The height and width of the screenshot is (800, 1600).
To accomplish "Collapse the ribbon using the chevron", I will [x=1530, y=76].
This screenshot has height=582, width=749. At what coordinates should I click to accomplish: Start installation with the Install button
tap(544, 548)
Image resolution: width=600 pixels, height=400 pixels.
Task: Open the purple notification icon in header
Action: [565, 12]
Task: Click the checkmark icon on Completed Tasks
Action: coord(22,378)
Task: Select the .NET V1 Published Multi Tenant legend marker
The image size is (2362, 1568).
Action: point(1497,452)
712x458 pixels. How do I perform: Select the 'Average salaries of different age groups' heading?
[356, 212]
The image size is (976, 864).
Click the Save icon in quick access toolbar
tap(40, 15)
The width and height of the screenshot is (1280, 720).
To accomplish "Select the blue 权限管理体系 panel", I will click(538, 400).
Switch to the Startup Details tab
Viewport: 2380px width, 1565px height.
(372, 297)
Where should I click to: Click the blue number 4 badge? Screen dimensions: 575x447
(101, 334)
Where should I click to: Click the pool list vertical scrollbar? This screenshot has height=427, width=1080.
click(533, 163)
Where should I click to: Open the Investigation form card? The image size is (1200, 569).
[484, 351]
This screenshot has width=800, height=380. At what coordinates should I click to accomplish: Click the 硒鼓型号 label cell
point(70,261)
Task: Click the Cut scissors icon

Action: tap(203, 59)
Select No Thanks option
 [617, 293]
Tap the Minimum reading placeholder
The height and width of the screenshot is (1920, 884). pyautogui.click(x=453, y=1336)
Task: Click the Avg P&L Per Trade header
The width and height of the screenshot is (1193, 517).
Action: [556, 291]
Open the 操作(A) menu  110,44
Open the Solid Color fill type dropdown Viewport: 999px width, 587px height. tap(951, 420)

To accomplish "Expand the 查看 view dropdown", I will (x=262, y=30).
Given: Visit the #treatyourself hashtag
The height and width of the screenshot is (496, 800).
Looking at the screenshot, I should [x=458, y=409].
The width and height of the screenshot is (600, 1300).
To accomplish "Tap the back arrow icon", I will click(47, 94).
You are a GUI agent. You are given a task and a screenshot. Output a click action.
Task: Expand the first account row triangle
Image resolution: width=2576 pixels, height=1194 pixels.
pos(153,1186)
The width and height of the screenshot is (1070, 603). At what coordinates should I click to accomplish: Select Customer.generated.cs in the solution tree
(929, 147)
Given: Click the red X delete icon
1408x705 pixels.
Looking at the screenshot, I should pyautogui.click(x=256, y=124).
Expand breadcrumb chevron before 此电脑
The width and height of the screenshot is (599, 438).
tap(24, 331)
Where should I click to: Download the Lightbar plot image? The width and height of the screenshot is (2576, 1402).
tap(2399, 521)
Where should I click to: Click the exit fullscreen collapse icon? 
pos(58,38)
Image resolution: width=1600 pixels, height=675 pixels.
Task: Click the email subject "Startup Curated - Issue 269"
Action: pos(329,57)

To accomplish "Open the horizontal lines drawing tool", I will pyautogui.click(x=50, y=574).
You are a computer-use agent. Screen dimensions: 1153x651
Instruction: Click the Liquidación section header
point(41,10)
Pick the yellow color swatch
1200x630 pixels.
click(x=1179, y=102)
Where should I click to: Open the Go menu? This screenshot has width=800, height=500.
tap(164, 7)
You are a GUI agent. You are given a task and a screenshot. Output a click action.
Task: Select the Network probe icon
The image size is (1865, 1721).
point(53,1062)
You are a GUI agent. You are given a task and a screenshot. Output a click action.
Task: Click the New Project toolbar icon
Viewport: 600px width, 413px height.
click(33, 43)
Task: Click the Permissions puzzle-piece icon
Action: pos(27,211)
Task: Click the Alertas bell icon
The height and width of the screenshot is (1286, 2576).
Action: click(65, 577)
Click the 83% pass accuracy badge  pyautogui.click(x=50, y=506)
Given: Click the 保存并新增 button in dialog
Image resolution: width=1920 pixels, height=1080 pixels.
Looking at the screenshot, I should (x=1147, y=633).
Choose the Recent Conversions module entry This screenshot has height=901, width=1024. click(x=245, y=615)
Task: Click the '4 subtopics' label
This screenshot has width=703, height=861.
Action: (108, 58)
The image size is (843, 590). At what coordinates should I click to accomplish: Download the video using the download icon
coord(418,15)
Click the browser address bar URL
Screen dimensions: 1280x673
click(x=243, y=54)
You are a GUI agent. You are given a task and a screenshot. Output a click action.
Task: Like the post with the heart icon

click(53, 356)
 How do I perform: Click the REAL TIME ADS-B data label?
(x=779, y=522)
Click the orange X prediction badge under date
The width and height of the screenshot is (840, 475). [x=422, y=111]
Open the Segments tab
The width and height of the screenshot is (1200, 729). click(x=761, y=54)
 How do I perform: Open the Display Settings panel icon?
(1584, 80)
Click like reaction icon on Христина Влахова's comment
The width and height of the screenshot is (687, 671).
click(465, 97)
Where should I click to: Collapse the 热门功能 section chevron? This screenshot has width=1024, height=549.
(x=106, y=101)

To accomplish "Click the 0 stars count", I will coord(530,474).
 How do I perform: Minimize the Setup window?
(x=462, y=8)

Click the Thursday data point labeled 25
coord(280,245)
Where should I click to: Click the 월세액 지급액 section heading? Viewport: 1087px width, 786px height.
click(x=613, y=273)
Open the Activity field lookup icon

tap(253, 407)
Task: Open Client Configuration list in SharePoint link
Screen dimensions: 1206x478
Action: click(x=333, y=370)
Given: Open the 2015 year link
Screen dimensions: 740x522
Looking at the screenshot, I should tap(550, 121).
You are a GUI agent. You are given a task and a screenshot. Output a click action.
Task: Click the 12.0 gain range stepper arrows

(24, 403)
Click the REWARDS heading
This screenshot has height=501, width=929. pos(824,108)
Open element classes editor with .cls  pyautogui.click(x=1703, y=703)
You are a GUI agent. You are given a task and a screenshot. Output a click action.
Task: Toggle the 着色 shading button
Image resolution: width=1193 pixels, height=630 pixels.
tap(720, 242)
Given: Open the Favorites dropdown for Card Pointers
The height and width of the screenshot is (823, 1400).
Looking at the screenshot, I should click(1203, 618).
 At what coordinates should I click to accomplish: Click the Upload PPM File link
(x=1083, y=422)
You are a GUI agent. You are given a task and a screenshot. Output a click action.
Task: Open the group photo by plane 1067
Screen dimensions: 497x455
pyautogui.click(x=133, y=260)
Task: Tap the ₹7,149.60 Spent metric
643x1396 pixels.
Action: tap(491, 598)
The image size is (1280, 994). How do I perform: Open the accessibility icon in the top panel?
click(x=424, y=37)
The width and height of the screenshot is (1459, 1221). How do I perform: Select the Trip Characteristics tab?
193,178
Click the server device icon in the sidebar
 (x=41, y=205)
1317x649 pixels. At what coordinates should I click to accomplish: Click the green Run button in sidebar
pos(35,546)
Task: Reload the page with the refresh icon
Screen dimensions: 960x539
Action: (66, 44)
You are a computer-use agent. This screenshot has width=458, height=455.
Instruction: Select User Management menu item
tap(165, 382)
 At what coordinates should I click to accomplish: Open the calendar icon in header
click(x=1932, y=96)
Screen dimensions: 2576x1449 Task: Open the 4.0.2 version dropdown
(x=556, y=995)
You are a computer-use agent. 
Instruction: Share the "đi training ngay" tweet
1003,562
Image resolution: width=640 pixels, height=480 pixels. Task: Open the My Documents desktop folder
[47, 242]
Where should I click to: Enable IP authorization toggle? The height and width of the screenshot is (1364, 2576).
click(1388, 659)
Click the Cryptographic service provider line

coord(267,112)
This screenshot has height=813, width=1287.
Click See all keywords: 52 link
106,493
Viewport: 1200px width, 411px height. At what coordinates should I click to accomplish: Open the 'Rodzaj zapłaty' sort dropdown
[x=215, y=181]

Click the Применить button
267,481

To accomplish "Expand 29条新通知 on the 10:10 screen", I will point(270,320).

━━━━

Reproduce all of the data above word for word, line by line, without any changes.

● **Exercise solution**
The height and width of the screenshot is (800, 1600).
To accomplish "Collapse the ribbon using the chevron", I will [x=1530, y=76].
This screenshot has height=582, width=749. At what coordinates should I click to accomplish: Start installation with the Install button
tap(544, 548)
Image resolution: width=600 pixels, height=400 pixels.
Task: Open the purple notification icon in header
Action: [565, 12]
Task: Click the checkmark icon on Completed Tasks
Action: coord(22,378)
Task: Select the .NET V1 Published Multi Tenant legend marker
The image size is (2362, 1568).
Action: point(1497,452)
712x458 pixels. How do I perform: Select the 'Average salaries of different age groups' heading?
[356, 212]
The image size is (976, 864).
Click the Save icon in quick access toolbar
tap(40, 15)
The width and height of the screenshot is (1280, 720).
To accomplish "Select the blue 权限管理体系 panel", I will click(538, 400).
Switch to the Startup Details tab
Viewport: 2380px width, 1565px height.
(372, 297)
Where should I click to: Click the blue number 4 badge? Screen dimensions: 575x447
(101, 334)
Where should I click to: Click the pool list vertical scrollbar? This screenshot has height=427, width=1080.
click(533, 163)
Where should I click to: Open the Investigation form card? The image size is (1200, 569).
[484, 351]
This screenshot has width=800, height=380. At what coordinates should I click to accomplish: Click the 硒鼓型号 label cell
point(70,261)
Task: Click the Cut scissors icon

Action: tap(203, 59)
Select No Thanks option
 [617, 293]
Tap the Minimum reading placeholder
The height and width of the screenshot is (1920, 884). pyautogui.click(x=453, y=1336)
Task: Click the Avg P&L Per Trade header
The width and height of the screenshot is (1193, 517).
Action: [556, 291]
Open the 操作(A) menu  110,44
Open the Solid Color fill type dropdown Viewport: 999px width, 587px height. tap(951, 420)

To accomplish "Expand the 查看 view dropdown", I will (x=262, y=30).
Given: Visit the #treatyourself hashtag
The height and width of the screenshot is (496, 800).
Looking at the screenshot, I should [x=458, y=409].
The width and height of the screenshot is (600, 1300).
To accomplish "Tap the back arrow icon", I will click(47, 94).
You are a GUI agent. You are given a task and a screenshot. Output a click action.
Task: Expand the first account row triangle
Image resolution: width=2576 pixels, height=1194 pixels.
pos(153,1186)
The width and height of the screenshot is (1070, 603). At what coordinates should I click to accomplish: Select Customer.generated.cs in the solution tree
(929, 147)
Given: Click the red X delete icon
1408x705 pixels.
Looking at the screenshot, I should pyautogui.click(x=256, y=124).
Expand breadcrumb chevron before 此电脑
The width and height of the screenshot is (599, 438).
tap(24, 331)
Where should I click to: Download the Lightbar plot image? The width and height of the screenshot is (2576, 1402).
tap(2399, 521)
Where should I click to: Click the exit fullscreen collapse icon? 
pos(58,38)
Image resolution: width=1600 pixels, height=675 pixels.
Task: Click the email subject "Startup Curated - Issue 269"
Action: pos(329,57)

To accomplish "Open the horizontal lines drawing tool", I will pyautogui.click(x=50, y=574).
You are a computer-use agent. Screen dimensions: 1153x651
Instruction: Click the Liquidación section header
point(41,10)
Pick the yellow color swatch
1200x630 pixels.
click(x=1179, y=102)
Where should I click to: Open the Go menu? This screenshot has width=800, height=500.
tap(164, 7)
You are a GUI agent. You are given a task and a screenshot. Output a click action.
Task: Select the Network probe icon
The image size is (1865, 1721).
point(53,1062)
You are a GUI agent. You are given a task and a screenshot. Output a click action.
Task: Click the New Project toolbar icon
Viewport: 600px width, 413px height.
click(33, 43)
Task: Click the Permissions puzzle-piece icon
Action: pos(27,211)
Task: Click the Alertas bell icon
The height and width of the screenshot is (1286, 2576).
Action: click(65, 577)
Click the 83% pass accuracy badge  pyautogui.click(x=50, y=506)
Given: Click the 保存并新增 button in dialog
Image resolution: width=1920 pixels, height=1080 pixels.
Looking at the screenshot, I should (x=1147, y=633).
Choose the Recent Conversions module entry This screenshot has height=901, width=1024. click(x=245, y=615)
Task: Click the '4 subtopics' label
This screenshot has width=703, height=861.
Action: (108, 58)
The image size is (843, 590). At what coordinates should I click to accomplish: Download the video using the download icon
coord(418,15)
Click the browser address bar URL
Screen dimensions: 1280x673
click(x=243, y=54)
You are a GUI agent. You are given a task and a screenshot. Output a click action.
Task: Like the post with the heart icon

click(53, 356)
 How do I perform: Click the REAL TIME ADS-B data label?
(x=779, y=522)
Click the orange X prediction badge under date
The width and height of the screenshot is (840, 475). [x=422, y=111]
Open the Segments tab
The width and height of the screenshot is (1200, 729). click(x=761, y=54)
 How do I perform: Open the Display Settings panel icon?
(1584, 80)
Click like reaction icon on Христина Влахова's comment
The width and height of the screenshot is (687, 671).
click(465, 97)
Where should I click to: Collapse the 热门功能 section chevron? This screenshot has width=1024, height=549.
(x=106, y=101)

To accomplish "Click the 0 stars count", I will coord(530,474).
 How do I perform: Minimize the Setup window?
(x=462, y=8)

Click the Thursday data point labeled 25
coord(280,245)
Where should I click to: Click the 월세액 지급액 section heading? Viewport: 1087px width, 786px height.
click(x=613, y=273)
Open the Activity field lookup icon

tap(253, 407)
Task: Open Client Configuration list in SharePoint link
Screen dimensions: 1206x478
Action: click(x=333, y=370)
Given: Open the 2015 year link
Screen dimensions: 740x522
Looking at the screenshot, I should tap(550, 121).
You are a GUI agent. You are given a task and a screenshot. Output a click action.
Task: Click the 12.0 gain range stepper arrows

(24, 403)
Click the REWARDS heading
This screenshot has height=501, width=929. pos(824,108)
Open element classes editor with .cls  pyautogui.click(x=1703, y=703)
You are a GUI agent. You are given a task and a screenshot. Output a click action.
Task: Toggle the 着色 shading button
Image resolution: width=1193 pixels, height=630 pixels.
tap(720, 242)
Given: Open the Favorites dropdown for Card Pointers
The height and width of the screenshot is (823, 1400).
Looking at the screenshot, I should click(1203, 618).
 At what coordinates should I click to accomplish: Click the Upload PPM File link
(x=1083, y=422)
You are a GUI agent. You are given a task and a screenshot. Output a click action.
Task: Open the group photo by plane 1067
Screen dimensions: 497x455
pyautogui.click(x=133, y=260)
Task: Tap the ₹7,149.60 Spent metric
643x1396 pixels.
Action: tap(491, 598)
The image size is (1280, 994). How do I perform: Open the accessibility icon in the top panel?
click(x=424, y=37)
The width and height of the screenshot is (1459, 1221). How do I perform: Select the Trip Characteristics tab?
193,178
Click the server device icon in the sidebar
 (x=41, y=205)
1317x649 pixels. At what coordinates should I click to accomplish: Click the green Run button in sidebar
pos(35,546)
Task: Reload the page with the refresh icon
Screen dimensions: 960x539
Action: (66, 44)
You are a computer-use agent. This screenshot has width=458, height=455.
Instruction: Select User Management menu item
tap(165, 382)
 At what coordinates should I click to accomplish: Open the calendar icon in header
click(x=1932, y=96)
Screen dimensions: 2576x1449 Task: Open the 4.0.2 version dropdown
(x=556, y=995)
You are a computer-use agent. 
Instruction: Share the "đi training ngay" tweet
1003,562
Image resolution: width=640 pixels, height=480 pixels. Task: Open the My Documents desktop folder
[47, 242]
Where should I click to: Enable IP authorization toggle? The height and width of the screenshot is (1364, 2576).
click(1388, 659)
Click the Cryptographic service provider line

coord(267,112)
This screenshot has height=813, width=1287.
Click See all keywords: 52 link
106,493
Viewport: 1200px width, 411px height. At what coordinates should I click to accomplish: Open the 'Rodzaj zapłaty' sort dropdown
[x=215, y=181]

Click the Применить button
267,481

To accomplish "Expand 29条新通知 on the 10:10 screen", I will point(270,320).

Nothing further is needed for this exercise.